— RECORD LIST —

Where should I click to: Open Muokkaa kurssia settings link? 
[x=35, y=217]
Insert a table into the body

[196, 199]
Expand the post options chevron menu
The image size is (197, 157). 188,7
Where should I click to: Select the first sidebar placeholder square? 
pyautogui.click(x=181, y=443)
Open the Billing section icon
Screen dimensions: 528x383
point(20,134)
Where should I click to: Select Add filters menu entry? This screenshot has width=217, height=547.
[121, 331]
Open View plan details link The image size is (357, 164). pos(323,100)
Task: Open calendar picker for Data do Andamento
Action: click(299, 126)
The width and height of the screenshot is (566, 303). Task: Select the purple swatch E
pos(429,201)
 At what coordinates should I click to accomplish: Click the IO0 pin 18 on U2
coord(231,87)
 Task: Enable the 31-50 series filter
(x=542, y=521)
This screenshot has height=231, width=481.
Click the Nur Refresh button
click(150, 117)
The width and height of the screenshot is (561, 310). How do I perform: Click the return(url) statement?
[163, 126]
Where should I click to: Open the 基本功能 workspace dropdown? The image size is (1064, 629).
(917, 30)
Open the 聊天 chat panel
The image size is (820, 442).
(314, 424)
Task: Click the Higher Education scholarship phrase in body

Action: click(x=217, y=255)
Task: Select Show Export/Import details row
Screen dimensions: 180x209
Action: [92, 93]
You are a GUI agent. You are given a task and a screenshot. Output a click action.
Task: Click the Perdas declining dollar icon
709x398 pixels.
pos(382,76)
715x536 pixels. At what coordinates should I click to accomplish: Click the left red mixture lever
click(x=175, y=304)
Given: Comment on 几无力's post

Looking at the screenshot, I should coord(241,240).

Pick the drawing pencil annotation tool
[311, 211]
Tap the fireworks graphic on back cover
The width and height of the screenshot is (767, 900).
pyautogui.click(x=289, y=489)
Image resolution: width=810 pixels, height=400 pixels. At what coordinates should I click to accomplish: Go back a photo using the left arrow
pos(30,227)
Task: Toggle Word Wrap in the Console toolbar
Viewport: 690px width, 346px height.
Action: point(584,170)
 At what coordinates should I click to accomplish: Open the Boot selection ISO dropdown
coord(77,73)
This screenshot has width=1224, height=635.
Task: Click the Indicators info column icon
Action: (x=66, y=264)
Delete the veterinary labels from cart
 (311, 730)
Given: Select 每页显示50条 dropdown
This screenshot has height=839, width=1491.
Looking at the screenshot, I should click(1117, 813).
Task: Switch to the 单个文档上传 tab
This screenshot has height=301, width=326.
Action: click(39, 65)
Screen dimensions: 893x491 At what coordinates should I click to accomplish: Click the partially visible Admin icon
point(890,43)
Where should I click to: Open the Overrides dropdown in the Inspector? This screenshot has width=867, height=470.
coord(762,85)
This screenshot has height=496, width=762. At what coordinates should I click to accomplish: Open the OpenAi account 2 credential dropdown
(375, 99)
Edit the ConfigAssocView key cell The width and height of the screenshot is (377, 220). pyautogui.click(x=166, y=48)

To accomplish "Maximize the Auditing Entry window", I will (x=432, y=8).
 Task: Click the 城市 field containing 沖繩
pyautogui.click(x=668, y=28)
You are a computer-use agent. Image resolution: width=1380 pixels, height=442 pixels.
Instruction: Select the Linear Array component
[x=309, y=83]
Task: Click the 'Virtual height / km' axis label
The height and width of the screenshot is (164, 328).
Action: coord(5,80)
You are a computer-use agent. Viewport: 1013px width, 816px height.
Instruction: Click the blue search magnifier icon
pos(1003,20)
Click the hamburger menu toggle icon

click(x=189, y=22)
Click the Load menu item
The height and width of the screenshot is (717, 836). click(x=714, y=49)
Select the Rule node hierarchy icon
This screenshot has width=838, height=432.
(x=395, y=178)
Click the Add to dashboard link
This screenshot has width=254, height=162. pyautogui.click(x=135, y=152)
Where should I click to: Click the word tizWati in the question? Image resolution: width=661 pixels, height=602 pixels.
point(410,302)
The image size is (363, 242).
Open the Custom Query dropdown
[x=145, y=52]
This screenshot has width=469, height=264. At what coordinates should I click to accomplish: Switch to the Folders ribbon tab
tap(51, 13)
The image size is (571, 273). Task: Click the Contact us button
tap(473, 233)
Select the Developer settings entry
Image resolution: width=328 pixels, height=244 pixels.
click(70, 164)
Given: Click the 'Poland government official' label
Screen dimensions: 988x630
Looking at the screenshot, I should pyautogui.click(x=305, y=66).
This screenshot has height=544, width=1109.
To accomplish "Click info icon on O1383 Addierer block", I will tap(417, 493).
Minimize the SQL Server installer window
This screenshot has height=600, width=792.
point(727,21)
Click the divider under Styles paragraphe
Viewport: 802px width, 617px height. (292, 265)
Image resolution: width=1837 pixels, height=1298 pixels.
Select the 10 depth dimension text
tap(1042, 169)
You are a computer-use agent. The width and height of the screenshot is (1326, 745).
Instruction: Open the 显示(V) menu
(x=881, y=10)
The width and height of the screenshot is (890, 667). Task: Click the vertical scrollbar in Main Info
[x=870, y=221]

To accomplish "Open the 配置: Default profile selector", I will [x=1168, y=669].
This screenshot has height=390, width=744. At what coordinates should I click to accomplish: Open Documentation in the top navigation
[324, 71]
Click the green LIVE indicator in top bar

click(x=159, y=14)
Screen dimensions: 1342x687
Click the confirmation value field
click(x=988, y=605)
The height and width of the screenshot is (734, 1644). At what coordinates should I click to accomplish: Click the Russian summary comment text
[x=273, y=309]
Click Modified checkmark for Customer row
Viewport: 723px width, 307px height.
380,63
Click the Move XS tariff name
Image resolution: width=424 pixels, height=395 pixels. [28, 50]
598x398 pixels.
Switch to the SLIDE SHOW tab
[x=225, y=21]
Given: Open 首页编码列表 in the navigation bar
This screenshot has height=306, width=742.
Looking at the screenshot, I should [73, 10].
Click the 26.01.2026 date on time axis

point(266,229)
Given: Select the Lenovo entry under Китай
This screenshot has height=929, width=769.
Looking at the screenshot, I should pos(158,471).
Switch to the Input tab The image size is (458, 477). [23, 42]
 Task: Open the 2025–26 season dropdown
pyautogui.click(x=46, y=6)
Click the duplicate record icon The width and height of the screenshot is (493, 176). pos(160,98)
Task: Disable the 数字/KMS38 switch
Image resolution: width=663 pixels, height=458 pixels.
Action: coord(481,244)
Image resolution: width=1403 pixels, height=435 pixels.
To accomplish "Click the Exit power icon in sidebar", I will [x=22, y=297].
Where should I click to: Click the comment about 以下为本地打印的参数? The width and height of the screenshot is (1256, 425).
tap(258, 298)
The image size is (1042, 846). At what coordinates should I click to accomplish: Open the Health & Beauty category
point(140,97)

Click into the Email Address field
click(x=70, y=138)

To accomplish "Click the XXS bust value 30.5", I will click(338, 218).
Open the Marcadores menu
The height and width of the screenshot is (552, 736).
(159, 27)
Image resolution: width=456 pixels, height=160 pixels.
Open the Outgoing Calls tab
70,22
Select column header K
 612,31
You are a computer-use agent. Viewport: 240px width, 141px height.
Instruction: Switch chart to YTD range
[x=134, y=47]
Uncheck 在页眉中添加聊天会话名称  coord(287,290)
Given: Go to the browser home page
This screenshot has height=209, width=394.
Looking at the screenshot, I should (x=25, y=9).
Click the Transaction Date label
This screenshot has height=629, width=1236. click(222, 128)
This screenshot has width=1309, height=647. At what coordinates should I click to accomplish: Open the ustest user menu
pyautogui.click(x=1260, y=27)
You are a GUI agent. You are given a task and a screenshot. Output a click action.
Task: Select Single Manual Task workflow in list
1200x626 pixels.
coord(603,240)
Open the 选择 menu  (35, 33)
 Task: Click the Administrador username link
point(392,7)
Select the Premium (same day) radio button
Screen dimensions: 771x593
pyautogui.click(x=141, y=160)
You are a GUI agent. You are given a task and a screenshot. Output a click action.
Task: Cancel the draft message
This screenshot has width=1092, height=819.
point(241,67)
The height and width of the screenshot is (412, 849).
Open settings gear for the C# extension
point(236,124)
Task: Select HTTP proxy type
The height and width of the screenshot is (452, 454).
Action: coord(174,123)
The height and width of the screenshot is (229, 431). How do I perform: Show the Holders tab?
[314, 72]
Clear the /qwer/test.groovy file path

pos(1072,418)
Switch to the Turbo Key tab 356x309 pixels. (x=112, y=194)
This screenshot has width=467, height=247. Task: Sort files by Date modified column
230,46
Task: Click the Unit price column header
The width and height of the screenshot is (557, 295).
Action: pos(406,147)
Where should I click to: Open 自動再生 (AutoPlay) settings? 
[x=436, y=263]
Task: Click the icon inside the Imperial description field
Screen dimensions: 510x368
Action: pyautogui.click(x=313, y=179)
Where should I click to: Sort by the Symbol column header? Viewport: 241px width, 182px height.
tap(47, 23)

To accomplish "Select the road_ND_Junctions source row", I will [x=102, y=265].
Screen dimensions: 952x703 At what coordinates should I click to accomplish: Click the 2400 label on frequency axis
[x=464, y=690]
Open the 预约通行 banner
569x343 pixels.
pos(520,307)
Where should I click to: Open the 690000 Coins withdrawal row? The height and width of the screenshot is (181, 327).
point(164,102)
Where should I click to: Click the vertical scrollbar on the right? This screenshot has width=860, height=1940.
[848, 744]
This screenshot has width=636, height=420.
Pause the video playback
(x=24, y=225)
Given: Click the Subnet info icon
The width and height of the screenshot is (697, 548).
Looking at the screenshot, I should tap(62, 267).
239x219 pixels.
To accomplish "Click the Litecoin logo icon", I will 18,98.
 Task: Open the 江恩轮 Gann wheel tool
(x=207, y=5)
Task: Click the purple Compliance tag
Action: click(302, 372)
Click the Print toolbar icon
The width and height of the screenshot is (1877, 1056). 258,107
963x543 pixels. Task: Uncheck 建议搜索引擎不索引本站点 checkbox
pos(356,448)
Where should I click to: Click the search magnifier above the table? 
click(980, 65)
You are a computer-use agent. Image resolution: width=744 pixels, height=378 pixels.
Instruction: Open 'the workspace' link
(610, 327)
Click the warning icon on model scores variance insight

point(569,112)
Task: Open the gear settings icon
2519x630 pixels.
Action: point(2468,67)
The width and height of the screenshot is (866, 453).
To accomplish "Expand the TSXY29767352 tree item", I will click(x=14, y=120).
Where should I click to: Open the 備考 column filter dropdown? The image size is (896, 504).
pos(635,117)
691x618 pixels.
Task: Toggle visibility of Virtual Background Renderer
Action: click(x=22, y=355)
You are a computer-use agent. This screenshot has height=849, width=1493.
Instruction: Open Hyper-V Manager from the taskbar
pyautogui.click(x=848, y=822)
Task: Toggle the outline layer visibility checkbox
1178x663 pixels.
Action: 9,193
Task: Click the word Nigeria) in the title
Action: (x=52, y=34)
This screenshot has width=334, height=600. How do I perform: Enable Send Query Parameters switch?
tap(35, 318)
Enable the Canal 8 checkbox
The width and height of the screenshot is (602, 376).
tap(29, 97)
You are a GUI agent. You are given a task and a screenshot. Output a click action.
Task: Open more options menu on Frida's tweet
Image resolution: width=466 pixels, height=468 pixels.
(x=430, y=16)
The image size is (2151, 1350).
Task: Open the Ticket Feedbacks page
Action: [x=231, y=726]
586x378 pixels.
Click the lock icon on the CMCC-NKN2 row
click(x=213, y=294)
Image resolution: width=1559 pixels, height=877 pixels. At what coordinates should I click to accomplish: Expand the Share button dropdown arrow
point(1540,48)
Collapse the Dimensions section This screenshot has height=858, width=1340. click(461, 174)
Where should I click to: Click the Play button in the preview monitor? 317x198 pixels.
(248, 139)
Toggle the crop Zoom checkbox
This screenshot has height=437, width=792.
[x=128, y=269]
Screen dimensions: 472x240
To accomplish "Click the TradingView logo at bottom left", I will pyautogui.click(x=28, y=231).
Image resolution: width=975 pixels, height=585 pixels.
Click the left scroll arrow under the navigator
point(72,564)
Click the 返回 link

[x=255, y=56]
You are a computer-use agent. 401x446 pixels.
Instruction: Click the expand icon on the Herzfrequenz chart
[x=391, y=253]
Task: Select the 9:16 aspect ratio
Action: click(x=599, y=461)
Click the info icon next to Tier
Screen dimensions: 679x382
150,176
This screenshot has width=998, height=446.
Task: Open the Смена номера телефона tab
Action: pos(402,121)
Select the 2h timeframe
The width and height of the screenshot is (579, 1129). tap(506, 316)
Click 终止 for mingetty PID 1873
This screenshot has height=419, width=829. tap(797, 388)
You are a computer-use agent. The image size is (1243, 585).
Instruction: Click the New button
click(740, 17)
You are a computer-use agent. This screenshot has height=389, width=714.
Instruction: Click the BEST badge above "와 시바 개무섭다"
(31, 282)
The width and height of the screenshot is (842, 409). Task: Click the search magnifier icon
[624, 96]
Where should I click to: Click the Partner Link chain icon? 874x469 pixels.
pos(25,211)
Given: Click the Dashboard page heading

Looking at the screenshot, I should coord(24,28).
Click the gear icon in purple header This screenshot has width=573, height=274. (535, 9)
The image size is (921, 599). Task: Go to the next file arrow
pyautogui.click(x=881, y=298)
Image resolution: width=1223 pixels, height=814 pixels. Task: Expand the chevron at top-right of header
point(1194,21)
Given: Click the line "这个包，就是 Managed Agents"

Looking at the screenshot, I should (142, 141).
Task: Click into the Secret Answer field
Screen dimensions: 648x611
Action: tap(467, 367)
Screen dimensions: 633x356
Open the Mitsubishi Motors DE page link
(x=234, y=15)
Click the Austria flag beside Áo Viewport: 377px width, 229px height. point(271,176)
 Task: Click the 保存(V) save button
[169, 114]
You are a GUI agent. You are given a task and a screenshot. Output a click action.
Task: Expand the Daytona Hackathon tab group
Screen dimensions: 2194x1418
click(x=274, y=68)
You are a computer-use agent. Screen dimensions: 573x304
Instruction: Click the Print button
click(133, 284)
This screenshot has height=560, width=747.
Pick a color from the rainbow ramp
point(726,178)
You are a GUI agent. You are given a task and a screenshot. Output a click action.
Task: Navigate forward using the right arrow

— GIVEN REQUEST —
Tally the lines above that contain the string "Virtual", with case counting. How many are there? Reply with the number only.

— SOLVED PROBLEM —
2